===== Supplied information

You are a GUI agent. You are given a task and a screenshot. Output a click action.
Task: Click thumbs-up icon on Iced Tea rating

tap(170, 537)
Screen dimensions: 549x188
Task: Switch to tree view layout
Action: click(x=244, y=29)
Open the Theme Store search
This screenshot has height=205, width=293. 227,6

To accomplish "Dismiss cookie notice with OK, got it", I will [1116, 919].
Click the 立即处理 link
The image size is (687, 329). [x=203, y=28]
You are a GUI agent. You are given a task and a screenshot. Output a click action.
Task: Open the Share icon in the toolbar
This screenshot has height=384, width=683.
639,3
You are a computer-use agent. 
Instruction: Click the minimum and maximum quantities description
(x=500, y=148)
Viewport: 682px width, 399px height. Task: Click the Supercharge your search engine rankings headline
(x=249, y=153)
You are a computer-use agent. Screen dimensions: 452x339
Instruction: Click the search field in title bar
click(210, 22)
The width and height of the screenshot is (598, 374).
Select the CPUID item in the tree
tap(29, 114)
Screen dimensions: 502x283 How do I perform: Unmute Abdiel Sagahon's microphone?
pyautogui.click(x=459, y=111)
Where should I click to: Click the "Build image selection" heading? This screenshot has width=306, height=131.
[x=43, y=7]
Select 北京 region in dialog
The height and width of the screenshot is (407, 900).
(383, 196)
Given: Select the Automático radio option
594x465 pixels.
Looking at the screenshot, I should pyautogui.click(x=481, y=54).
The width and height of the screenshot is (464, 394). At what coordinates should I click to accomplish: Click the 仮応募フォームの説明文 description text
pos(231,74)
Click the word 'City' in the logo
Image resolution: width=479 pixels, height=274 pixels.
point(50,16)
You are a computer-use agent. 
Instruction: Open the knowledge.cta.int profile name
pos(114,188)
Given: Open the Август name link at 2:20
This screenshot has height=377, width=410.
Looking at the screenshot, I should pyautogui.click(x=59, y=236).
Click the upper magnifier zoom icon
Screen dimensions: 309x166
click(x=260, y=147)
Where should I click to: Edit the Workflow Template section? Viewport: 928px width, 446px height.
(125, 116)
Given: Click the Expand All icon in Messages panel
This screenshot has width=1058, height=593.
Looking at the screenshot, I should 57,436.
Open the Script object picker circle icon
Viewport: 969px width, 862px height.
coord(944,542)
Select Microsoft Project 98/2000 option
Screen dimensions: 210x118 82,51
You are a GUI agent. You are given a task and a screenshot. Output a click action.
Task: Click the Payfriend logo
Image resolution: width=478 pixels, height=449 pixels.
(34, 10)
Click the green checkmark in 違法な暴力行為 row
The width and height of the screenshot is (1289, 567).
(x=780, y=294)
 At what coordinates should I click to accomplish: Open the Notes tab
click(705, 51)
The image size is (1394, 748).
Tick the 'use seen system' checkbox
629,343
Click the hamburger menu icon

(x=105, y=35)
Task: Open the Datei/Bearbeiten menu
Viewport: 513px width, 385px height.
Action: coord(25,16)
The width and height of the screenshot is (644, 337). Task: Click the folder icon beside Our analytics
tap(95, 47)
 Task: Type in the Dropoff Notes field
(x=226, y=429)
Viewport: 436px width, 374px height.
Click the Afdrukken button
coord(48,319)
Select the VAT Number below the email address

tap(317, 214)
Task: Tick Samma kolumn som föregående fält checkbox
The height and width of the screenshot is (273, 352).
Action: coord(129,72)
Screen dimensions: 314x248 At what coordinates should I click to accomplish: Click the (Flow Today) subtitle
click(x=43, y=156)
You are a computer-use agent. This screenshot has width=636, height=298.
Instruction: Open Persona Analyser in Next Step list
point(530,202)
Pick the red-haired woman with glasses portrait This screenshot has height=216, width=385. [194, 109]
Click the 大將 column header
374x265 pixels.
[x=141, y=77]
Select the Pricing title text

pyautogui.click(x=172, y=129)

==========

» **Try it**: Produce a word-for-word restatement of all the records.

» **Answer section**:
You are a GUI agent. You are given a task and a screenshot. Output a click action.
Task: Click thumbs-up icon on Iced Tea rating

tap(170, 537)
Screen dimensions: 549x188
Task: Switch to tree view layout
Action: click(x=244, y=29)
Open the Theme Store search
This screenshot has height=205, width=293. 227,6

To accomplish "Dismiss cookie notice with OK, got it", I will [1116, 919].
Click the 立即处理 link
The image size is (687, 329). [x=203, y=28]
You are a GUI agent. You are given a task and a screenshot. Output a click action.
Task: Open the Share icon in the toolbar
This screenshot has height=384, width=683.
639,3
You are a computer-use agent. 
Instruction: Click the minimum and maximum quantities description
(x=500, y=148)
Viewport: 682px width, 399px height. Task: Click the Supercharge your search engine rankings headline
(x=249, y=153)
You are a computer-use agent. Screen dimensions: 452x339
Instruction: Click the search field in title bar
click(210, 22)
The width and height of the screenshot is (598, 374).
Select the CPUID item in the tree
tap(29, 114)
Screen dimensions: 502x283 How do I perform: Unmute Abdiel Sagahon's microphone?
pyautogui.click(x=459, y=111)
Where should I click to: Click the "Build image selection" heading? This screenshot has width=306, height=131.
[x=43, y=7]
Select 北京 region in dialog
The height and width of the screenshot is (407, 900).
(383, 196)
Given: Select the Automático radio option
594x465 pixels.
Looking at the screenshot, I should pyautogui.click(x=481, y=54).
The width and height of the screenshot is (464, 394). At what coordinates should I click to accomplish: Click the 仮応募フォームの説明文 description text
pos(231,74)
Click the word 'City' in the logo
Image resolution: width=479 pixels, height=274 pixels.
point(50,16)
You are a computer-use agent. 
Instruction: Open the knowledge.cta.int profile name
pos(114,188)
Given: Open the Август name link at 2:20
This screenshot has height=377, width=410.
Looking at the screenshot, I should pyautogui.click(x=59, y=236).
Click the upper magnifier zoom icon
Screen dimensions: 309x166
click(x=260, y=147)
Where should I click to: Edit the Workflow Template section? Viewport: 928px width, 446px height.
(125, 116)
Given: Click the Expand All icon in Messages panel
This screenshot has width=1058, height=593.
Looking at the screenshot, I should 57,436.
Open the Script object picker circle icon
Viewport: 969px width, 862px height.
coord(944,542)
Select Microsoft Project 98/2000 option
Screen dimensions: 210x118 82,51
You are a GUI agent. You are given a task and a screenshot. Output a click action.
Task: Click the Payfriend logo
Image resolution: width=478 pixels, height=449 pixels.
(34, 10)
Click the green checkmark in 違法な暴力行為 row
The width and height of the screenshot is (1289, 567).
(x=780, y=294)
 At what coordinates should I click to accomplish: Open the Notes tab
click(705, 51)
The image size is (1394, 748).
Tick the 'use seen system' checkbox
629,343
Click the hamburger menu icon

(x=105, y=35)
Task: Open the Datei/Bearbeiten menu
Viewport: 513px width, 385px height.
Action: coord(25,16)
The width and height of the screenshot is (644, 337). Task: Click the folder icon beside Our analytics
tap(95, 47)
 Task: Type in the Dropoff Notes field
(x=226, y=429)
Viewport: 436px width, 374px height.
Click the Afdrukken button
coord(48,319)
Select the VAT Number below the email address

tap(317, 214)
Task: Tick Samma kolumn som föregående fält checkbox
The height and width of the screenshot is (273, 352).
Action: coord(129,72)
Screen dimensions: 314x248 At what coordinates should I click to accomplish: Click the (Flow Today) subtitle
click(x=43, y=156)
You are a computer-use agent. This screenshot has width=636, height=298.
Instruction: Open Persona Analyser in Next Step list
point(530,202)
Pick the red-haired woman with glasses portrait This screenshot has height=216, width=385. [194, 109]
Click the 大將 column header
374x265 pixels.
[x=141, y=77]
Select the Pricing title text

pyautogui.click(x=172, y=129)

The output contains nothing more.